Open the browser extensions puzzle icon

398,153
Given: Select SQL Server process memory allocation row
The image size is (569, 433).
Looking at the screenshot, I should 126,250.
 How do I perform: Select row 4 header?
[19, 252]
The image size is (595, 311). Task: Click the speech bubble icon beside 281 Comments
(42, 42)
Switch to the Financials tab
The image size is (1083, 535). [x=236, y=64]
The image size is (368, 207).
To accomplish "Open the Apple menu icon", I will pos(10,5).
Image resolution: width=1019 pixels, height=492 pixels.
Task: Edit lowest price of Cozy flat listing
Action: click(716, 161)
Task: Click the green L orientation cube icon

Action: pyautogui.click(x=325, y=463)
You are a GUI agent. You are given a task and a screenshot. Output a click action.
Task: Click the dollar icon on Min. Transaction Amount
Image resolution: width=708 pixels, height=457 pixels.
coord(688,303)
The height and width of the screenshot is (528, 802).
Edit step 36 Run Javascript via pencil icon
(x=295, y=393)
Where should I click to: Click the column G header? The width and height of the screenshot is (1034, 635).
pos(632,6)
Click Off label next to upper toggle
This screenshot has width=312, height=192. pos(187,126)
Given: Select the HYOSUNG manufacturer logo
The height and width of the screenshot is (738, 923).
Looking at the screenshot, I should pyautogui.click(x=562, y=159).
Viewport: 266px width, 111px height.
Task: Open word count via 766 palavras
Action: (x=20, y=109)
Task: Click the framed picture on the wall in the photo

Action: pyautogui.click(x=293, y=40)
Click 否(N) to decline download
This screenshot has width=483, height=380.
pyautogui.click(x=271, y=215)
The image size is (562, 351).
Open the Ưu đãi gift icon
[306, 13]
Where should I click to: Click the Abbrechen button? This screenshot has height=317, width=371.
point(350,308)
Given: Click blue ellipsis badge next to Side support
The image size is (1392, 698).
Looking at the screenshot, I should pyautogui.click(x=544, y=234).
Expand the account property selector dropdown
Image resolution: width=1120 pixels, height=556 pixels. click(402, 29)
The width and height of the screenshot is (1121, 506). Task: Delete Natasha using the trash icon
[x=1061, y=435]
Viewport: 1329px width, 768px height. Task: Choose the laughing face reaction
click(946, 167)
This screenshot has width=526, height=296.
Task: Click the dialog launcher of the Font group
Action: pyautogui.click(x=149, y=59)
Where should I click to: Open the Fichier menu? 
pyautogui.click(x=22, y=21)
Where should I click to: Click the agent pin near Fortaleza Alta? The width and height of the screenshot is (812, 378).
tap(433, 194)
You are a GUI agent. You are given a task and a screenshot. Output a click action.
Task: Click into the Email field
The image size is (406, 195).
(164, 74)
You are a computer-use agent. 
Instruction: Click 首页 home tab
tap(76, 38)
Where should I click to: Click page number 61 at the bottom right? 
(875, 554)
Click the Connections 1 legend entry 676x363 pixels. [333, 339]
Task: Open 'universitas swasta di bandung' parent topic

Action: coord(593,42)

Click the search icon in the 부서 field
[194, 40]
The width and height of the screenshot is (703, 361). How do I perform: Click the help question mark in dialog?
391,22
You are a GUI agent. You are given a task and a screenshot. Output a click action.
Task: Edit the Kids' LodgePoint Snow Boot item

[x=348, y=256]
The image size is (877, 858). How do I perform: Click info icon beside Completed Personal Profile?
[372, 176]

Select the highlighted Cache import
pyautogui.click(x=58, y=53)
------------------------------
* PROBLEM TO SOLVE: Copy all the entries verbatim.

* WRITTEN ANSWER:
Open the browser extensions puzzle icon

398,153
Given: Select SQL Server process memory allocation row
The image size is (569, 433).
Looking at the screenshot, I should 126,250.
 How do I perform: Select row 4 header?
[19, 252]
The image size is (595, 311). Task: Click the speech bubble icon beside 281 Comments
(42, 42)
Switch to the Financials tab
The image size is (1083, 535). [x=236, y=64]
The image size is (368, 207).
To accomplish "Open the Apple menu icon", I will pos(10,5).
Image resolution: width=1019 pixels, height=492 pixels.
Task: Edit lowest price of Cozy flat listing
Action: click(716, 161)
Task: Click the green L orientation cube icon

Action: pyautogui.click(x=325, y=463)
You are a GUI agent. You are given a task and a screenshot. Output a click action.
Task: Click the dollar icon on Min. Transaction Amount
Image resolution: width=708 pixels, height=457 pixels.
coord(688,303)
The height and width of the screenshot is (528, 802).
Edit step 36 Run Javascript via pencil icon
(x=295, y=393)
Where should I click to: Click the column G header? The width and height of the screenshot is (1034, 635).
pos(632,6)
Click Off label next to upper toggle
This screenshot has width=312, height=192. pos(187,126)
Given: Select the HYOSUNG manufacturer logo
The height and width of the screenshot is (738, 923).
Looking at the screenshot, I should pyautogui.click(x=562, y=159).
Viewport: 266px width, 111px height.
Task: Open word count via 766 palavras
Action: (x=20, y=109)
Task: Click the framed picture on the wall in the photo

Action: pyautogui.click(x=293, y=40)
Click 否(N) to decline download
This screenshot has width=483, height=380.
pyautogui.click(x=271, y=215)
The image size is (562, 351).
Open the Ưu đãi gift icon
[306, 13]
Where should I click to: Click the Abbrechen button? This screenshot has height=317, width=371.
point(350,308)
Given: Click blue ellipsis badge next to Side support
The image size is (1392, 698).
Looking at the screenshot, I should pyautogui.click(x=544, y=234).
Expand the account property selector dropdown
Image resolution: width=1120 pixels, height=556 pixels. click(402, 29)
The width and height of the screenshot is (1121, 506). Task: Delete Natasha using the trash icon
[x=1061, y=435]
Viewport: 1329px width, 768px height. Task: Choose the laughing face reaction
click(946, 167)
This screenshot has width=526, height=296.
Task: Click the dialog launcher of the Font group
Action: pyautogui.click(x=149, y=59)
Where should I click to: Open the Fichier menu? 
pyautogui.click(x=22, y=21)
Where should I click to: Click the agent pin near Fortaleza Alta? The width and height of the screenshot is (812, 378).
tap(433, 194)
You are a GUI agent. You are given a task and a screenshot. Output a click action.
Task: Click into the Email field
The image size is (406, 195).
(164, 74)
You are a computer-use agent. 
Instruction: Click 首页 home tab
tap(76, 38)
Where should I click to: Click page number 61 at the bottom right? 
(875, 554)
Click the Connections 1 legend entry 676x363 pixels. [333, 339]
Task: Open 'universitas swasta di bandung' parent topic

Action: coord(593,42)

Click the search icon in the 부서 field
[194, 40]
The width and height of the screenshot is (703, 361). How do I perform: Click the help question mark in dialog?
391,22
You are a GUI agent. You are given a task and a screenshot. Output a click action.
Task: Edit the Kids' LodgePoint Snow Boot item

[x=348, y=256]
The image size is (877, 858). How do I perform: Click info icon beside Completed Personal Profile?
[372, 176]

Select the highlighted Cache import
pyautogui.click(x=58, y=53)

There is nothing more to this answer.